My position summarized is that we definitely have massive issues with inequality, injustice, lack of rights, etc. But these are issues of legislation, corrupt government and leadership, enforcement, corporate governance, media disinformation, and so on. As you said any system can and will be abused. Swapping capitalism for any other -ism won’t change anything. (What would that even look like?)
Some of my meandering thoughts for potential solutions include controlling media disinformation, campaign finance reform, term/age limits, and ranked voting. It would be great to somehow change corporate governance to require leadership to prioritize stakeholders and not just shareholders, but I don’t really know how to do this. Maybe a requirement that all public companies be owned at least maybe 10% by non-officer employees, enough to get a seat on the board of directors.
It’s extremely complicated and there’s no clear solution. I’m not saying capitalism is perfect, I’m saying it’s overall ok and it’s very childishly naive to make a shitty comic about swapping it for another -ism to solve all of our problems. I really don’t want to argue about it though or get into a flame war, I just can’t handle the vitriol on this forum.
The state is violent and community is violent and privacy is violent
Can anyone come up with an ideology that is not violent and can actually be implemented in the real world with real actors that aren’t smelling roses and giving out hugs?
Personally, I think the only reason evil exists is because the world is unfair, some are advantageous and some are not. This causes people to refuse to “play” fairly which causes bad behaviors such as deception, exploitation, murder, etc. The only way to eliminate or reduce evil is to make the world fairer. One of the ways I can think of is for the fortunate to help the unfortunate.
I don’t believe this to be true. Fairness only matters to people who value fairness. Many people value fairness, but it is irrational to believe that everyone values fairness. Some, not most or even many, don’t care about fairness fundamentally. For these people, interesting fairness does nothing for them. These are the people we need to protect others from while also providing an environment that didn’t necessarily mean removing or killing them.
But what causes people to value fairness so little or so much? When I support equality, I don’t just mean wealth or resources, but everything, and in this case it’s intellect or knowledge. When people have different intellect or knowledge, there is bound to be misunderstanding or miscommunication or other issues. People who have low empathy or are ignorant or dumb to realize how fairness affects people can make things worse.

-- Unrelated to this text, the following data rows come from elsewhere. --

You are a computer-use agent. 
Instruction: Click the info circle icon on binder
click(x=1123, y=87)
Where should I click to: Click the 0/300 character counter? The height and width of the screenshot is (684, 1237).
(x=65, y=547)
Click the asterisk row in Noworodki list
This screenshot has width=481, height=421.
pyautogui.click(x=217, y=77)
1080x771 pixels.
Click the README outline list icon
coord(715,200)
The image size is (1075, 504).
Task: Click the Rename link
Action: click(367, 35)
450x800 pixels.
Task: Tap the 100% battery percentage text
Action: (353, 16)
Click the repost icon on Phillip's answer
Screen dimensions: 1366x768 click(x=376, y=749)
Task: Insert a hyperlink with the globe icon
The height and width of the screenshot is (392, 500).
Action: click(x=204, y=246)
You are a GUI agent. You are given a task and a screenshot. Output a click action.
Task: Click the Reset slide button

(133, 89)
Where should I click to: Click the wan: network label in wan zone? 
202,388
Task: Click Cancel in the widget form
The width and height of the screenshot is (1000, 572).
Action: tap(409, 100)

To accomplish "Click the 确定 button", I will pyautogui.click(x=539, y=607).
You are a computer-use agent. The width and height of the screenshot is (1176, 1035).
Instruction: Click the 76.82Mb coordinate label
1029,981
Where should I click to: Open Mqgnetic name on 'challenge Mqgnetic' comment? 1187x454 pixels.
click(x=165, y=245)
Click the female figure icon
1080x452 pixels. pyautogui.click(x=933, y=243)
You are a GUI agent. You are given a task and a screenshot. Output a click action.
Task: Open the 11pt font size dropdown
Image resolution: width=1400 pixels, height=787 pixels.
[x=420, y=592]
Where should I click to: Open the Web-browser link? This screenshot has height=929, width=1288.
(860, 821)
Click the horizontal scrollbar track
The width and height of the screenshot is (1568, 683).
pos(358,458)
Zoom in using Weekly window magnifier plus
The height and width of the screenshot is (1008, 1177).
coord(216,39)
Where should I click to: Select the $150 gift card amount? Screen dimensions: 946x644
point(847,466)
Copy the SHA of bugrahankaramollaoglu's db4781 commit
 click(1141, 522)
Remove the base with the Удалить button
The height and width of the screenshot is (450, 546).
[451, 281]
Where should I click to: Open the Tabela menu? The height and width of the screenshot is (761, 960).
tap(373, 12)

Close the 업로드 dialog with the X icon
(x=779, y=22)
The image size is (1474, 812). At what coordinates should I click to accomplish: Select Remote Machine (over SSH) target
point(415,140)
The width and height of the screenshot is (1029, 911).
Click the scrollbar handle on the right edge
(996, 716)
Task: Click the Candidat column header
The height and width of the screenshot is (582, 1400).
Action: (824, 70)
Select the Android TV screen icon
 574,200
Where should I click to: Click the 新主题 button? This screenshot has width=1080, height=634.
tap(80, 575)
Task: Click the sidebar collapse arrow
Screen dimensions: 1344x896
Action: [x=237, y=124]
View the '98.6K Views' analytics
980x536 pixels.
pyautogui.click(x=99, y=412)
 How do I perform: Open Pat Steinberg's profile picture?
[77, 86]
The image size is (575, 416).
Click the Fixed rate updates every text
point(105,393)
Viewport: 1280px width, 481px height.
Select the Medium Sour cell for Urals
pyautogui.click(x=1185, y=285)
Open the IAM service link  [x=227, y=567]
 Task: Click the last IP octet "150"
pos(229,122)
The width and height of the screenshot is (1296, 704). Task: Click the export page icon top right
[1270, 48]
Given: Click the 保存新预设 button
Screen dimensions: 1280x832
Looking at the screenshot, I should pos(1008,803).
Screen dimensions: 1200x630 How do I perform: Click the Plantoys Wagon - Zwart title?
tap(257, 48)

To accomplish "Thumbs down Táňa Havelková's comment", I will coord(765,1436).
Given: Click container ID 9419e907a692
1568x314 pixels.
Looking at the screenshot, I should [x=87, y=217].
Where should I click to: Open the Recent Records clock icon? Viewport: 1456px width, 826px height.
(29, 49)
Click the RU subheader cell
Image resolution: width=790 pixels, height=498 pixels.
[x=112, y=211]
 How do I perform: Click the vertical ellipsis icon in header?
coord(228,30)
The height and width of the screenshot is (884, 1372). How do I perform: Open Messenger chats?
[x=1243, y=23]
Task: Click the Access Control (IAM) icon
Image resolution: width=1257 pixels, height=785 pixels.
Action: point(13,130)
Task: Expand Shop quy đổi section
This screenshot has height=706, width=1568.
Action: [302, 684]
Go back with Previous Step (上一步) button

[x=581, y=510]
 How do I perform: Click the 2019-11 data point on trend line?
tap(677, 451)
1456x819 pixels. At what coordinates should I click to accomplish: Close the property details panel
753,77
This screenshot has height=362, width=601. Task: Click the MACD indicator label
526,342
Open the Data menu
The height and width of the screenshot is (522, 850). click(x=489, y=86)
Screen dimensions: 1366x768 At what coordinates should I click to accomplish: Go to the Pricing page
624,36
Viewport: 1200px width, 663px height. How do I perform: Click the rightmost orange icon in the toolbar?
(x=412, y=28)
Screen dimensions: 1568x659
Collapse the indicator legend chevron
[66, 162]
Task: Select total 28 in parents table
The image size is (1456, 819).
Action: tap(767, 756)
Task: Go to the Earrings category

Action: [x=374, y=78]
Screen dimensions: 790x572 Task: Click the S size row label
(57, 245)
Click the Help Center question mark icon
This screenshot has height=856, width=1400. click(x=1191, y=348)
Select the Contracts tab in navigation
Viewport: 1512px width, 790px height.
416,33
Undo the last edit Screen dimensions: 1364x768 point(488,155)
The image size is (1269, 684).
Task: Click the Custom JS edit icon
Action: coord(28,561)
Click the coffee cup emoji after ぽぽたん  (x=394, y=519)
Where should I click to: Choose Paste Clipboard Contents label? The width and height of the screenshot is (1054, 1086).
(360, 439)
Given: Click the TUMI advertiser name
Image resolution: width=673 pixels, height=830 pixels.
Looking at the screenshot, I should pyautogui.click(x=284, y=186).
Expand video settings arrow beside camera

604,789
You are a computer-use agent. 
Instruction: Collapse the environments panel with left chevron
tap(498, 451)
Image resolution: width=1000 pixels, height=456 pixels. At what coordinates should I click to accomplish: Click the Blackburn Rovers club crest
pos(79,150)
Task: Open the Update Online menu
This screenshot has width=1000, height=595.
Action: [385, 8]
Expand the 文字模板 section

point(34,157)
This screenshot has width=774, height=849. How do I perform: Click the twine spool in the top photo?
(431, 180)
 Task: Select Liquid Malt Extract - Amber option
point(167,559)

I guess in this case we can make everyone equally smart so no one can deceive and no more misunderstanding. Can’t make smart people dumber so I suggest making dumb people smarter which is to give education to those who need it.
You answered it yourself, but I will elaborate.
Humans are different between individuals. Some people are dumb. Some people are mean. Some people are evil. Fundamentally the paradox of tolerance applies to fairness as well.
Well you wouldn’t like this answer probably. I suggest to eliminate the differences but i think it’s impossible. As long as there is positive, there is negative. To eliminate the negative is to eliminate the positive too, which is neutral and can make life very dull. So my other suggestion is quite radical which is to eliminate life itself. Or just make life or the world as fair as possible even if it’s impossible.
Ah, good old fashioned Nihilism. Another thing that I think is silly.
It is irrelevant what you think personally. Other people don’t necessarily think those things and assuming that they will or do abide by your positions without an incentive is folly.
I’m simply just providing my solutions or opinions. Better than nothing i guess, unless you have a better plan.
Of course, it’s impossible to please everyone. Can’t take some without losing some. So maybe just brute force it? Idk.